Metastasized prostate cancer is one of the most difficult forms of cancer to treat. This means the cancer cells have spread from their original location to another part of the body through the bloodstream or the lymphatic system. These cells can then form new tumors in places like the bones or lymph nodes, but also other organs. 

Once prostate cancer becomes metastatic, it is often resistant to common treatments like chemotherapy, immunotherapy, and radiation. Because of its complex biology, it is usually incurable at this stage. According to the American Cancer Society, the five-year survival rate for patients with metastatic prostate cancer is only 30%, compared to the 98% five-year survival rate for all prostate cancer patients. While there are several treatment strategies that address the spread of the disease, they often have limited success, especially due to the ability of advanced-stage cancer cells to evade immune surveillance, ie. hide from the immune system. 

Because of this, patients with metastatic (or stage IV) prostate cancer typically shift from a treatment regimen that aims to eliminate the cancer to a treatment plan that focuses on managing symptoms and improving the patient’s quality of life. 

However, recent research at the Mathew Lab at Tufts Medical Center gives new hope to future patients and families. The lab investigates epithelial-stromal interactions, or the way that cancer cells communicate with each other and the supportive tissue around them, to understand how prostate cancer spreads. Their work has identified two target integrins, ⍺v and ⍺5, as implicated in the metastatic cascade, the series of steps through which prostate cancer cells form metastases (Connell et al., 2020). The lab developed a bispecific antibody, a type of antibody that simultaneously targets two different molecules, ⍺v and ⍺5, which has shown promising early results (Joshi, Ren, & Mathew, 2020). 

The investigative process at the lab began with a foundational understanding of the tumor microenvironment (TME), which refers to the surrounding environment where the tumor grows, including blood vessels, cells, and other components. They particularly focused on interactions between epithelial cancer cells, the cells that make up organ linings, and the surrounding stromal components. In prostate cancer, cells called fibroblasts, which are part of the stroma and normally help repair tissue, can help cancer cells break away, move, and facilitate metastatic progression.
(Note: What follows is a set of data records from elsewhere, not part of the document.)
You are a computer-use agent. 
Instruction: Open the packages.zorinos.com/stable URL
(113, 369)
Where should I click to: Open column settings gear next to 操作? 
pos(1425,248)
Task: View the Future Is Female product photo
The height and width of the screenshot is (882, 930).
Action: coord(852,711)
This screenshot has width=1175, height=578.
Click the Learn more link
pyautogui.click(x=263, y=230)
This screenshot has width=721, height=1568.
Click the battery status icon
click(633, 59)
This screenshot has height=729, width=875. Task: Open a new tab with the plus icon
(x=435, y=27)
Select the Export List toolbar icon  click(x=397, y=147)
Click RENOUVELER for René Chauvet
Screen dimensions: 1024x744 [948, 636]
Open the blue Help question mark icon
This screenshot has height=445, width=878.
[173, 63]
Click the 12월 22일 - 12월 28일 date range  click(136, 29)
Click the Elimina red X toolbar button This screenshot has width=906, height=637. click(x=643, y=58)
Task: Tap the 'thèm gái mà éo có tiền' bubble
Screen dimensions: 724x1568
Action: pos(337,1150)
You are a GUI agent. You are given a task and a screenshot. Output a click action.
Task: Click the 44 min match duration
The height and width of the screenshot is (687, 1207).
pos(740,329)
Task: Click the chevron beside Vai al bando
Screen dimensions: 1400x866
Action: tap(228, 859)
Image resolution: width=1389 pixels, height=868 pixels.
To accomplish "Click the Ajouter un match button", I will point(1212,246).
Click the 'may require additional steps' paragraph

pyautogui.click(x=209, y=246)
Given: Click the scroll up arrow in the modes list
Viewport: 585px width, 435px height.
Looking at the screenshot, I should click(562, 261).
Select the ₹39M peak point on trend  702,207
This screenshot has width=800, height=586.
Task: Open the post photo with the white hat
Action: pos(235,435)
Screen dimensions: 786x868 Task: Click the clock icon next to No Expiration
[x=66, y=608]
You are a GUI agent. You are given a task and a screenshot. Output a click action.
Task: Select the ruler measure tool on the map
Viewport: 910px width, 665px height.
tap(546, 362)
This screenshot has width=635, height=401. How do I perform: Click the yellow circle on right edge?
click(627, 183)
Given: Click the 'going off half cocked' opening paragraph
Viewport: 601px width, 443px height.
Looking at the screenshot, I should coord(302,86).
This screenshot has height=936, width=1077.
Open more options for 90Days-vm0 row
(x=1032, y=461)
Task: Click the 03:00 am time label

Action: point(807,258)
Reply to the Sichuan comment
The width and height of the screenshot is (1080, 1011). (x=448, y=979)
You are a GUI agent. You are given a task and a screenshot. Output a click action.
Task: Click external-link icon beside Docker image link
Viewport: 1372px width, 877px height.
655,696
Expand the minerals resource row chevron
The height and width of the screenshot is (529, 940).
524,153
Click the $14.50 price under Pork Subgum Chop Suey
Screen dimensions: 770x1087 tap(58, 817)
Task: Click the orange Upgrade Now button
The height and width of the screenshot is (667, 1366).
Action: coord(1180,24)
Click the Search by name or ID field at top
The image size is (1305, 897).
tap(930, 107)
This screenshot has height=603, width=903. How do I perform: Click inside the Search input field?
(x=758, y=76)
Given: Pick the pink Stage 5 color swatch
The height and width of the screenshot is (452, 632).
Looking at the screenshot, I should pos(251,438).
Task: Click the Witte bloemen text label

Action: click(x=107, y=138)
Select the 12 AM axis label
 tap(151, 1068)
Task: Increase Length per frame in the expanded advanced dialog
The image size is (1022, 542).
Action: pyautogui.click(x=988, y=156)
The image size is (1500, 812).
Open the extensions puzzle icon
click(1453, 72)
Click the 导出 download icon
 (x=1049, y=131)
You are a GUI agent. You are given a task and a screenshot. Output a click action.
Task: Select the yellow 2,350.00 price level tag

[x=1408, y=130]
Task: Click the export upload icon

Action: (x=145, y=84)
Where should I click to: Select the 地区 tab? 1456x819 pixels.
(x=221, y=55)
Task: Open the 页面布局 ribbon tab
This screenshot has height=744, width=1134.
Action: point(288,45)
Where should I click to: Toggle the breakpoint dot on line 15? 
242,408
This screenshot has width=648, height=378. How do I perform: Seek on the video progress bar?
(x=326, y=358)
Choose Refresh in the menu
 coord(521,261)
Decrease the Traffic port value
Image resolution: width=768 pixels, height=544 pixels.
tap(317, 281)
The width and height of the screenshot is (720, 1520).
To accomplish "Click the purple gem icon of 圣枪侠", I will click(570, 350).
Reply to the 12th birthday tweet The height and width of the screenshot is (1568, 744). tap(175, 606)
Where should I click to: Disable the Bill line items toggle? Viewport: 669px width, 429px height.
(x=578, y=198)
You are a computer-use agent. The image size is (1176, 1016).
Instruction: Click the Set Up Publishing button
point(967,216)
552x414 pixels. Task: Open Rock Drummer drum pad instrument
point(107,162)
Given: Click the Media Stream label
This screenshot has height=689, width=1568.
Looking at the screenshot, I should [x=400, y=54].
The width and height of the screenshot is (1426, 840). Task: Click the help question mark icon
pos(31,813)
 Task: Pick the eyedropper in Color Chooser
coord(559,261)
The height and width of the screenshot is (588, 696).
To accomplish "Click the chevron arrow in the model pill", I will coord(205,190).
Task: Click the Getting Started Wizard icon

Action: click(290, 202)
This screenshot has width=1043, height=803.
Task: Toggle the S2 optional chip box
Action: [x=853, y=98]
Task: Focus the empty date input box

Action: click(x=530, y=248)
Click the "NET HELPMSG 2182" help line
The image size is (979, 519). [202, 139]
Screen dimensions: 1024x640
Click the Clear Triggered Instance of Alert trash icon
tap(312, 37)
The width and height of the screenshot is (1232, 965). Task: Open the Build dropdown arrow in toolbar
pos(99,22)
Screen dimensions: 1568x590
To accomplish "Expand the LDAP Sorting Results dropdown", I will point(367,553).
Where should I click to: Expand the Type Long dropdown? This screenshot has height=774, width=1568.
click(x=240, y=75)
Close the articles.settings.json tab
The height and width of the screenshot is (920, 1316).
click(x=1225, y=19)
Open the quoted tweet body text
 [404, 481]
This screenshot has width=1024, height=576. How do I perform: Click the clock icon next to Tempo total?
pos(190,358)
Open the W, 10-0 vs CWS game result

In essence, stromal fibroblasts help create a permissive niche, or a supportive environment, for cancer cells to detach, migrate, and colonize distant organs. 

Integrins are transmembrane protein receptors embedded in cell membranes, which help cells stick to the extracellular matrix. Integrins ⍺v and ⍺5 specifically are responsible for cell adhesion and signaling, and they bind to the extracellular matrix proteins. In prostate cancer, though, they are believed to modulate the adhesion, migration, and invasion properties of cancer cells within the TME (Connell et al., 2020). The lab used immunohistochemical and immunofluorescence staining (techniques that help visualize where and how much of a protein is present in tissues) to compare integrin expression levels between primary and metastatic prostate tumor samples. These experiments revealed an upregulation (or an increase) of both ⍺v and ⍺5 in metastatic tumors (Joshi, Ren, & Mathew, 2020). When these cancer cells were co-cultured with cancer-associated fibroblasts, a marked increase in integrin-mediated signaling pathways was observed (Connell et al., 2020). Some of these pathways included FAK and Src, which promote motility and invasion, or the ability of cancer cells to spread into new tissues (Connell et al., 2020).

The lab used siRNA-mediated knockdowns (a method for turning off specific genes) and small-molecule inhibitors (drugs that block certain proteins) to selectively disrupt ⍺v and ⍺5 integrin function in prostate cancer cells. This impaired the ability of cancer cells to adhere to the proteins fibronectin and vitronectin, which provide structural support in the ECM. This disruption reduced their invasive potential, or their ability to move and spread to other areas (Joshi et al., 2017). 

To test this in a living system, the lab used xenograft models, experiments where human cancer cells are implanted into mice to study cancer. These mice were used to test the potential of integrin blockade, which stops the integrin proteins from functioning in its entirety, in a living system. Prostate cancer cells, pre-treated with integrin inhibitors, were implanted into immunocompromised mice, which are mice with weakened immune systems, so that they would not reject the tumor and could not fight off the cancer. These mice displayed reduced tumor burden, meaning smaller tumors, and fewer metastatic lesions, especially in bone and lymph nodes, which are common targets of metastatic prostate cancer (Joshi et al., 2025). These findings further highlighted the clinical relevance of targeting integrins to suppress metastatic dissemination. 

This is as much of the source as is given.